The output should be limited to the line holding "Where should I click to: Click the Qatar" and the lines after it through the end of the entries, each restated exactly.

SOURCE DATA -
########

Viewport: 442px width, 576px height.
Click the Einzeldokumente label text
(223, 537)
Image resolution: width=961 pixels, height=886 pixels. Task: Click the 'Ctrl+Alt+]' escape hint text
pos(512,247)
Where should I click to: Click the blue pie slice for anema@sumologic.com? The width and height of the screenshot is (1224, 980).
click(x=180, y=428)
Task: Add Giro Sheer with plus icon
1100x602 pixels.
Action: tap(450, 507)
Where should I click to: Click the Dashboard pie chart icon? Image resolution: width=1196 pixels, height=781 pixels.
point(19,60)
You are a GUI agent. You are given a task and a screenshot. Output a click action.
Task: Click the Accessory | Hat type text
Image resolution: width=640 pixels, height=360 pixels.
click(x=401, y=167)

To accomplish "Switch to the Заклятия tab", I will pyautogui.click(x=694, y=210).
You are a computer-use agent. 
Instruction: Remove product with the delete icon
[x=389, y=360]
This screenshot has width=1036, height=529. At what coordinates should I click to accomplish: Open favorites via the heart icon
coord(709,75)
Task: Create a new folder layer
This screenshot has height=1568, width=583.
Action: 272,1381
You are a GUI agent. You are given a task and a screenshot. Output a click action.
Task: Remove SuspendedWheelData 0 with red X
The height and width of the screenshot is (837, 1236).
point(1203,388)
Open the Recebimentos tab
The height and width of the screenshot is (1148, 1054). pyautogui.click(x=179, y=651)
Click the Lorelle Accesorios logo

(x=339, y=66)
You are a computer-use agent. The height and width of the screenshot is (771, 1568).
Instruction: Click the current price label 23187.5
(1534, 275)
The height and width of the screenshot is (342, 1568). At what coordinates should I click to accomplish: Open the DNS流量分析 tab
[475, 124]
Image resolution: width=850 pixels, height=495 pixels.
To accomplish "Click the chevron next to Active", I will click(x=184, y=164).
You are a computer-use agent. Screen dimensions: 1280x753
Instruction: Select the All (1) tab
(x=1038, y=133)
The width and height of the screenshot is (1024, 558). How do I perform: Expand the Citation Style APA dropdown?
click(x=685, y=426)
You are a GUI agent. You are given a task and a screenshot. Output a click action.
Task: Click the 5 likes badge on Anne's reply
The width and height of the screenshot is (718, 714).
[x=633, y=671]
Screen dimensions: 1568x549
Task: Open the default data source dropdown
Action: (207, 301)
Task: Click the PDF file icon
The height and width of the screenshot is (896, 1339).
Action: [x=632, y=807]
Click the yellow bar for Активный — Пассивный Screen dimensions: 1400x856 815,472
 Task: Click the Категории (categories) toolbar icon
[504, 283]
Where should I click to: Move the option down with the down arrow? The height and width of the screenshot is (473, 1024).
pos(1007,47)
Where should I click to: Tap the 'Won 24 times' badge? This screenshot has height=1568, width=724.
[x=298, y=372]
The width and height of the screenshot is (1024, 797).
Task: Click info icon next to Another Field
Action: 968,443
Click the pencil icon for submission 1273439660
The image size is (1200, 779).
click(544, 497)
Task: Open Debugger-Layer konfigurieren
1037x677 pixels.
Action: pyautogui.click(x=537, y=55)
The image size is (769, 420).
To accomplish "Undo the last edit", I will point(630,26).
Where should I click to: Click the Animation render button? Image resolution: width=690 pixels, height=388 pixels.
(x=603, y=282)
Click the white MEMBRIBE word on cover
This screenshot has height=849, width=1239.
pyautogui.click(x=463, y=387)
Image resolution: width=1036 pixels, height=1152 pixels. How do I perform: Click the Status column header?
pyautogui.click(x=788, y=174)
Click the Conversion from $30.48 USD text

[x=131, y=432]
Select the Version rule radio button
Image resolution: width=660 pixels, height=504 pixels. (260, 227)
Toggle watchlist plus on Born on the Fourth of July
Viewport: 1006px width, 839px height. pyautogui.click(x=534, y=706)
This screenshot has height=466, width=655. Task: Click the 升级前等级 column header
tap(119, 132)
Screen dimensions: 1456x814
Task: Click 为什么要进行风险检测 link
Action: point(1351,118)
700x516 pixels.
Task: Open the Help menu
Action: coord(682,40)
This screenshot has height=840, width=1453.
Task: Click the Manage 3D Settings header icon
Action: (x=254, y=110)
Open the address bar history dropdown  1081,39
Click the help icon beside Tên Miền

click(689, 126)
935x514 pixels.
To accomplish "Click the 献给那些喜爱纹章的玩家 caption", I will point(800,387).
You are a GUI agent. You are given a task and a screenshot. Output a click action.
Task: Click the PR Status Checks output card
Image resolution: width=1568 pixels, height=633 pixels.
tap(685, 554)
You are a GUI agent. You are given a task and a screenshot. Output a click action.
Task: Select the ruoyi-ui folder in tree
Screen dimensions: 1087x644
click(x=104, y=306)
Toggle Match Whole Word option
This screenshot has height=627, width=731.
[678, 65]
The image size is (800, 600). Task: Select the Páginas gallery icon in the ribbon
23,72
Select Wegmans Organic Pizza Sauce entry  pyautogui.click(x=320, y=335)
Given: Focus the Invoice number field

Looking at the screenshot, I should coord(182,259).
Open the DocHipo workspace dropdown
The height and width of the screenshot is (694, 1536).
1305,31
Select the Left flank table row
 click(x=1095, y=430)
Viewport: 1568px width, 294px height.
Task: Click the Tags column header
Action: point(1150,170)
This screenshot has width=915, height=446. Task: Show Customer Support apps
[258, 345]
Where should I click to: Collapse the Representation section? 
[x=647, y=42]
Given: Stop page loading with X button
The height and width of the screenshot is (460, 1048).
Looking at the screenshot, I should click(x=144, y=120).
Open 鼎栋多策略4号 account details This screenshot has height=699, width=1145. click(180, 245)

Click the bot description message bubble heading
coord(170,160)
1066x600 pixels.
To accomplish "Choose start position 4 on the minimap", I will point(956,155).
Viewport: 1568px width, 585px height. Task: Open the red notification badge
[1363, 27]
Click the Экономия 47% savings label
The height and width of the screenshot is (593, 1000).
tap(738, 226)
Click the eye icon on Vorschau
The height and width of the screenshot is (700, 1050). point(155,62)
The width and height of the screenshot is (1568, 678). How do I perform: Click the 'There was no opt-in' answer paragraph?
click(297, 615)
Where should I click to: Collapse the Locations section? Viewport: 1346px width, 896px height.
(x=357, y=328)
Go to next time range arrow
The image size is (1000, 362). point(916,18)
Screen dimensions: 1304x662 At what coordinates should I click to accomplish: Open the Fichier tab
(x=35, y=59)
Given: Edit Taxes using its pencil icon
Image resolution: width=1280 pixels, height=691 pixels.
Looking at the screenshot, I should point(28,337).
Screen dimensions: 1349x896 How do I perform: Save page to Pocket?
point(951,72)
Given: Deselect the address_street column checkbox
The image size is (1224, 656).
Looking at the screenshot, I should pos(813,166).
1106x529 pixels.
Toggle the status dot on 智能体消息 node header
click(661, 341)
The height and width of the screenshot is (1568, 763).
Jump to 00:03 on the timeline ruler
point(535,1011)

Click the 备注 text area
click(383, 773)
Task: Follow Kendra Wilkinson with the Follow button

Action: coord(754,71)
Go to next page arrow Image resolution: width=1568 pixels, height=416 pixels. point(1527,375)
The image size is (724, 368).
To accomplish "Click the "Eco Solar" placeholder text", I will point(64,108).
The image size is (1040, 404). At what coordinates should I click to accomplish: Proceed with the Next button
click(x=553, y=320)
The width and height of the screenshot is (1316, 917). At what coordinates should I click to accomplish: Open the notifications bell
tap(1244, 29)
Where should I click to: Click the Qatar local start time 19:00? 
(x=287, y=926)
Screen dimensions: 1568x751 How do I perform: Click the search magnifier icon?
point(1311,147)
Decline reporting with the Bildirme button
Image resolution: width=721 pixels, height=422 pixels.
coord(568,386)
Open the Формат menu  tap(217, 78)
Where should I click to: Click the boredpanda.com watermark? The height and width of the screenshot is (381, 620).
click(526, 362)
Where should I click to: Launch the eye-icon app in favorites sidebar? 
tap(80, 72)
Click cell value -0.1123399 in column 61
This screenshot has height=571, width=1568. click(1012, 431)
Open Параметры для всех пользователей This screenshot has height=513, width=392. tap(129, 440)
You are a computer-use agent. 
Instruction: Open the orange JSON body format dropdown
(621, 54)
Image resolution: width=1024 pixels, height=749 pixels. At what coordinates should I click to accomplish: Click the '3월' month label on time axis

########

ANSWER -
Where should I click to: Click the Qatar local start time 19:00? 
(x=287, y=926)
Screen dimensions: 1568x751 How do I perform: Click the search magnifier icon?
point(1311,147)
Decline reporting with the Bildirme button
Image resolution: width=721 pixels, height=422 pixels.
coord(568,386)
Open the Формат menu  tap(217, 78)
Where should I click to: Click the boredpanda.com watermark? The height and width of the screenshot is (381, 620).
click(526, 362)
Where should I click to: Launch the eye-icon app in favorites sidebar? 
tap(80, 72)
Click cell value -0.1123399 in column 61
This screenshot has height=571, width=1568. click(1012, 431)
Open Параметры для всех пользователей This screenshot has height=513, width=392. tap(129, 440)
You are a computer-use agent. 
Instruction: Open the orange JSON body format dropdown
(621, 54)
Image resolution: width=1024 pixels, height=749 pixels. At what coordinates should I click to accomplish: Click the '3월' month label on time axis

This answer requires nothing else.